Given text:
※

Keywords: Echocontrast Cystosonography, Vesicoureteral Reflux, Agitated Saline

How to cite this article:
Katariya S, Chaudhry S, Pimpalwar A, Rao K. Saline Cystosonography versus micturating cystourethrography in the detection of vesicoureteral reflux. Indian J Radiol Imaging 2003;13:45-52

How to cite this URL:
Katariya S, Chaudhry S, Pimpalwar A, Rao K. Saline Cystosonography versus micturating cystourethrography in the detection of vesicoureteral reflux. Indian J Radiol Imaging [serial online] 2003 [cited 2020 Aug 6];13:45-52. Available from:
Vesicoureteral reflux (VUR) is the retrograde flow of urine from the bladder into the renal collecting system. It provides a pathway for ascent of bacteria and along with infection results in renal scarring. The risk of subsequent hypertension and renal insufficiency can be reduced by early diagnosis and treatment. Roentgenographic micturating cystourethrography (MCU) and radionuclide cystography are the traditional diagnostic procedures used for this purpose. Both these imaging tools expose the young patient to ionizing radiation. The average effective dose for an MCU involving three radiographs and fluoroscopy is 0.3 to 0.4 mSv [1]. The stomach, lower large intestine, bladder wall, liver and ovaries receive relatively high doses [1] The gonad dose during an MCU ranges from 53 to 1900 m rad in girls and from 24 to 309m rad in boys [2]. 99mTc direct radionuclide cystography delivers an 'absorbed dose' of 16mrad/mCi to 58mrad/mCi to the bladder wall and a radiation dose rate of 0.2mrad/mCi-min to the testes and 0.3mrad/mCi-min to the ovaries in a five-year-old [3]. Also, conservative management of children with reflux entails frequent follow-up imaging; increasing the concern over radiation exposure.

※

Extracted data:

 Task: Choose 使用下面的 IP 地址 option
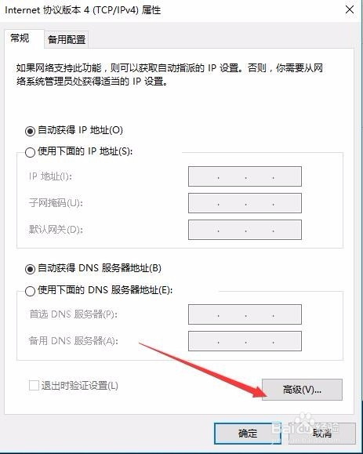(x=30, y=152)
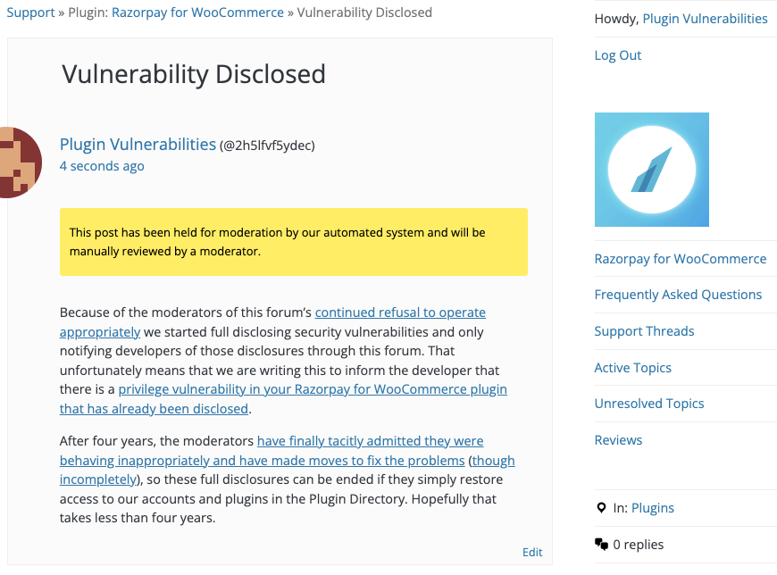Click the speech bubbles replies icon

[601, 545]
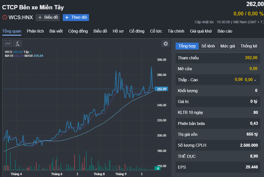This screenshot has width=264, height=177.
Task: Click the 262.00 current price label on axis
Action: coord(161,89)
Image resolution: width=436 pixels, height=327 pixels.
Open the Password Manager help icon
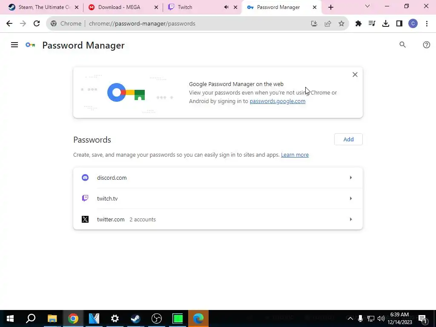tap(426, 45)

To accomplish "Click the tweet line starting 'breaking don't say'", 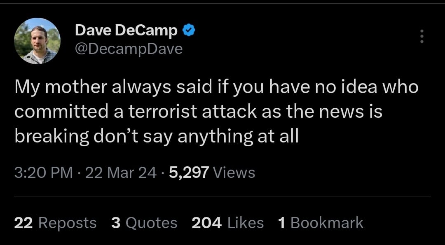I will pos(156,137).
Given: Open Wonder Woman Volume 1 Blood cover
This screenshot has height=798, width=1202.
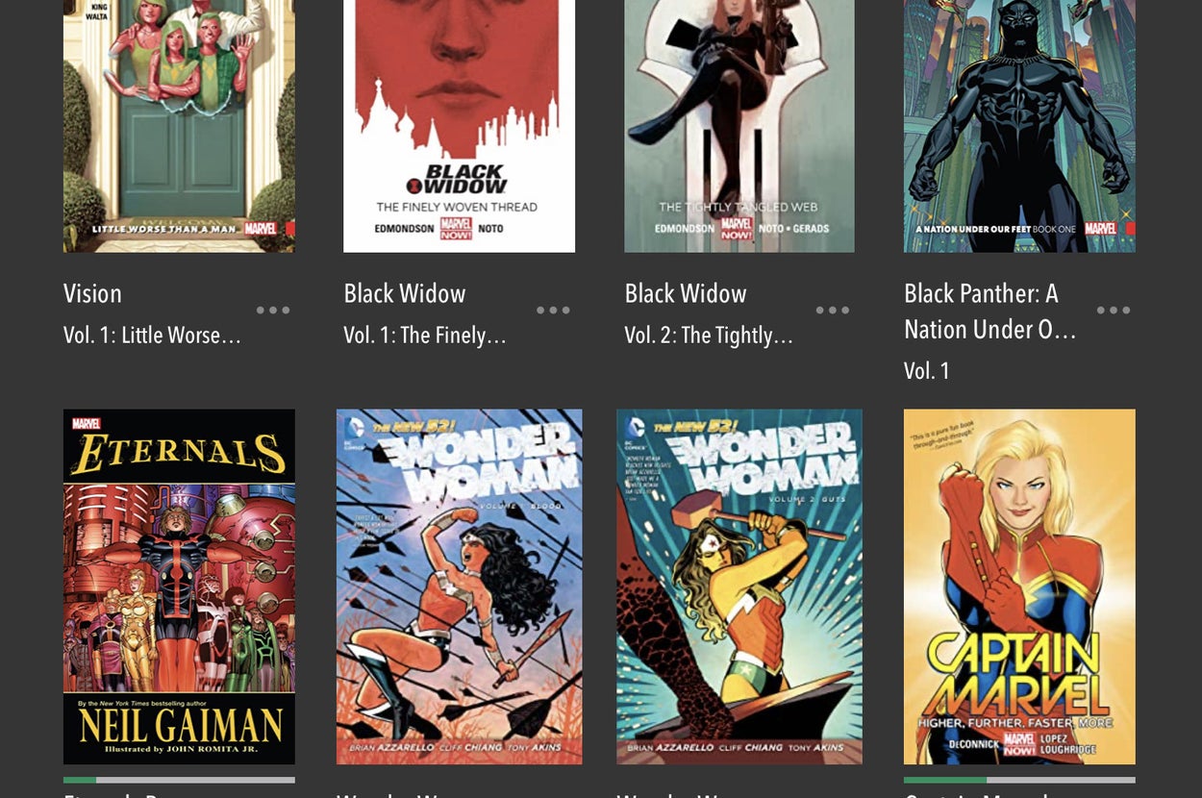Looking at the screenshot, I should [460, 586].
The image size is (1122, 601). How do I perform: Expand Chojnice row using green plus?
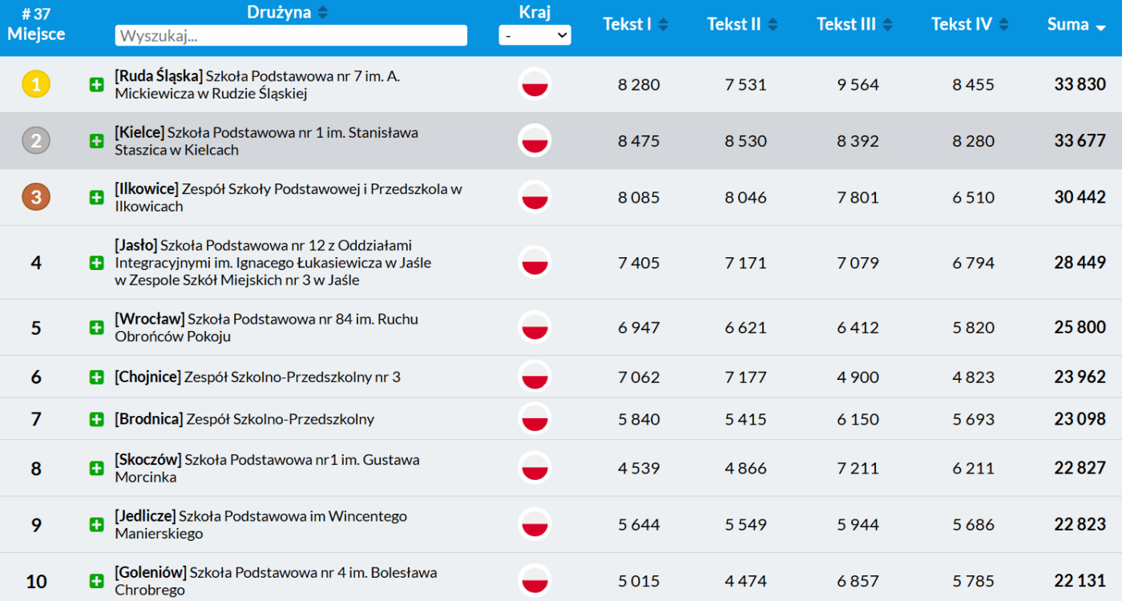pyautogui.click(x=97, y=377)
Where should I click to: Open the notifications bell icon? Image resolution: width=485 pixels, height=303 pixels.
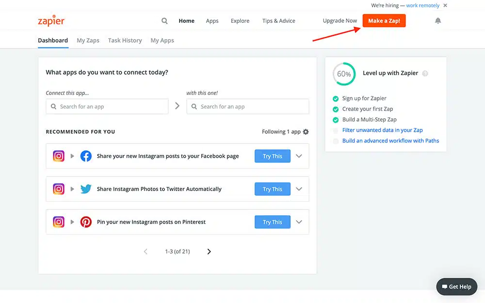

※

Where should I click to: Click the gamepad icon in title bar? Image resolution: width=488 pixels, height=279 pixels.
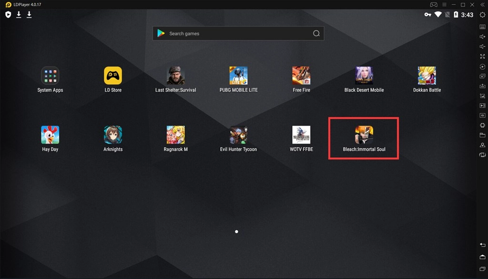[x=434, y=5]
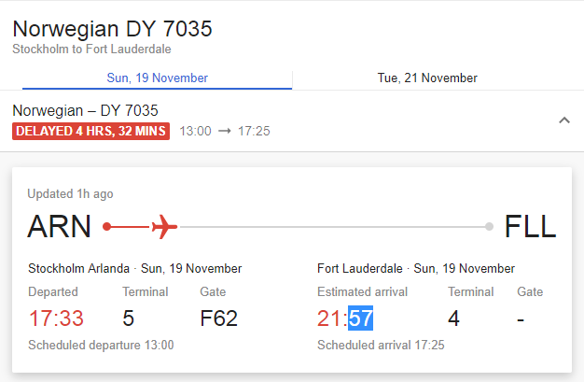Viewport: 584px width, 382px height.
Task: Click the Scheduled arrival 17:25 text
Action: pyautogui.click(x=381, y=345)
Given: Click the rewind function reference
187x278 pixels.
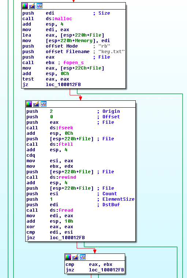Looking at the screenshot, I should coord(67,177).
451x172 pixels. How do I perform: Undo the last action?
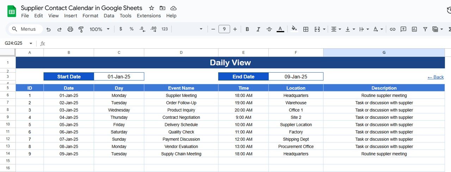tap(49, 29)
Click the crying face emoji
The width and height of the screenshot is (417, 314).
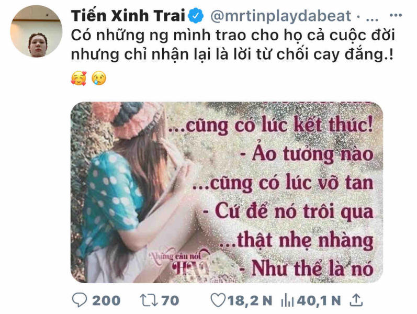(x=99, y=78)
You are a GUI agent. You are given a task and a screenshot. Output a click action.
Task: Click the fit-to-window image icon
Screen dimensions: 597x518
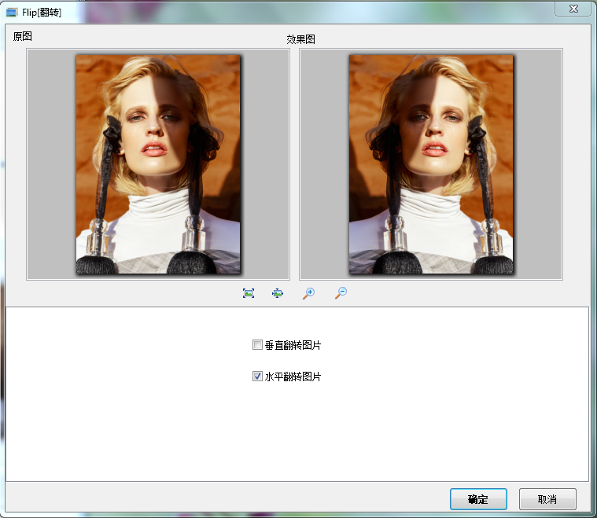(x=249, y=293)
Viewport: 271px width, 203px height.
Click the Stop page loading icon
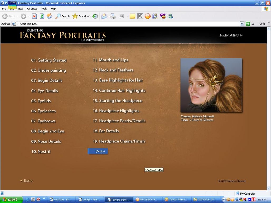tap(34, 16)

※

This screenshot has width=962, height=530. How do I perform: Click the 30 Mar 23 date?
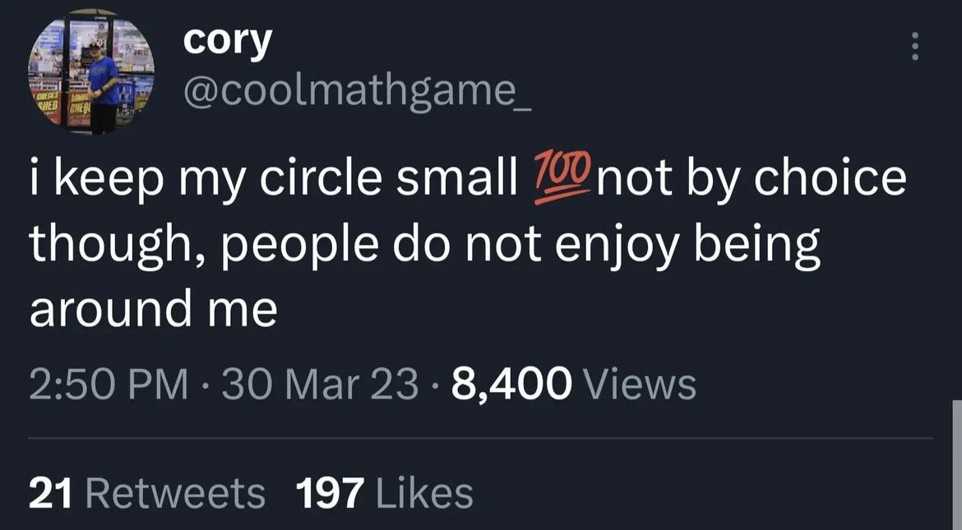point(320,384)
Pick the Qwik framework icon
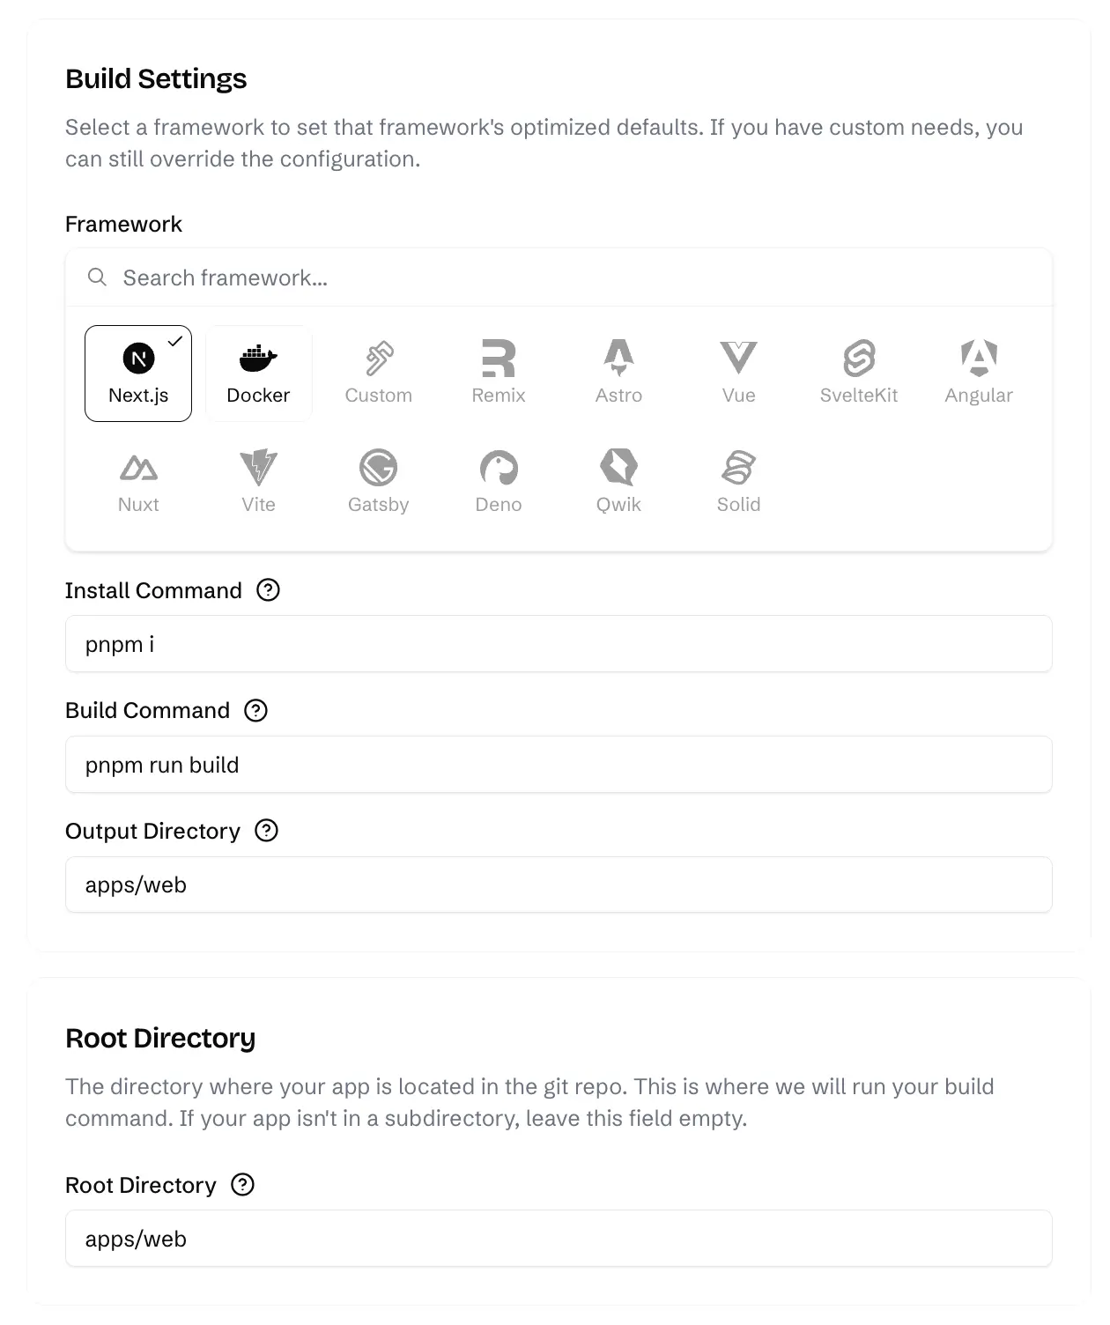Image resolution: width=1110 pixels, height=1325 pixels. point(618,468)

※

Work item A: Decide whether each statement agrees with the vesicoureteral reflux text, and answer yes or no for each, quoting the words of the text that decide it. (i) An MCU involving three radiographs and fluoroscopy has an average effective dose of 0.3 to 0.4 mSv. (ii) Radionuclide cystography spares the young patient from ionizing radiation. (iii) The upper end of the gonad dose range during an MCU is higher in boys than in girls.
Work item B: According to the vesicoureteral reflux text, what radiation dose rate does 99mTc direct radionuclide cystography deliver to the testes in a five-year-old?
Work item C: Continue the vesicoureteral reflux text, writing the passage that follows its final sentence.

Written answer A:
(i) Yes: "The average effective dose for an MCU involving three radiographs and fluoroscopy is 0.3 to 0.4 mSv"
(ii) No: "Both these imaging tools expose the young patient to ionizing radiation."
(iii) No: "The gonad dose during an MCU ranges from 53 to 1900 m rad in girls and from 24 to 309m rad in boys"

Written answer B: 0.2mrad/mCi-min

Written answer C:
Ultrasound is an attractive imaging modality for the pediatric population. It involves no ionizing radiation and is well tolerated by the young. Ultrasound by itself, however, is neither sensitive nor specific for the diagnosis of VUR [4],[5]. Children with abnormal screening renal sonograms often have VUR, but a normal sonogram does not reliably exclude the condition [5]. Increase in renal pelvic size on post-void ultrasound is also not a reliable indicator of VUR [6].

The introduction of contrast agents into the bladder increases the echogenicity of bladder fluid and allows real-time sonographic visualization of retrograde movement of the echogenic fluid into the ureter and the pelvicalyceal system (PCS). This prospective study evaluates the efficacy of cystosonography using agitated saline in the detection of VUR.

   Subjects and methods Top

Patient population and study setting

The study was conducted in the radiology department of a tertiary care children hospital from April 1998 to March 1999. Fifty-one patients (39 boys and 12 girls) ranging in age from nine days to twelve years were referred from the pediatric out patient department for the detection or follow-up of VUR.

The clinical indications for the study included obstructive urinary symptoms (n=12), repeated urinary tract infection (n=14), dysfunctional voiding (n=3), incidentally detect ed hydroureteronephrosis (n-5), anorectal malformat ion (n=5), exstrophy epispadias complex (n=2) and follow-up examinations in the course of conservative / surgical management (n=10). Two patients had a solitary kidney, hence a total of hundred kdney - ureter (K-U) units were evaluated for reflux. The study was approved by the Ethics Committee of the hospital.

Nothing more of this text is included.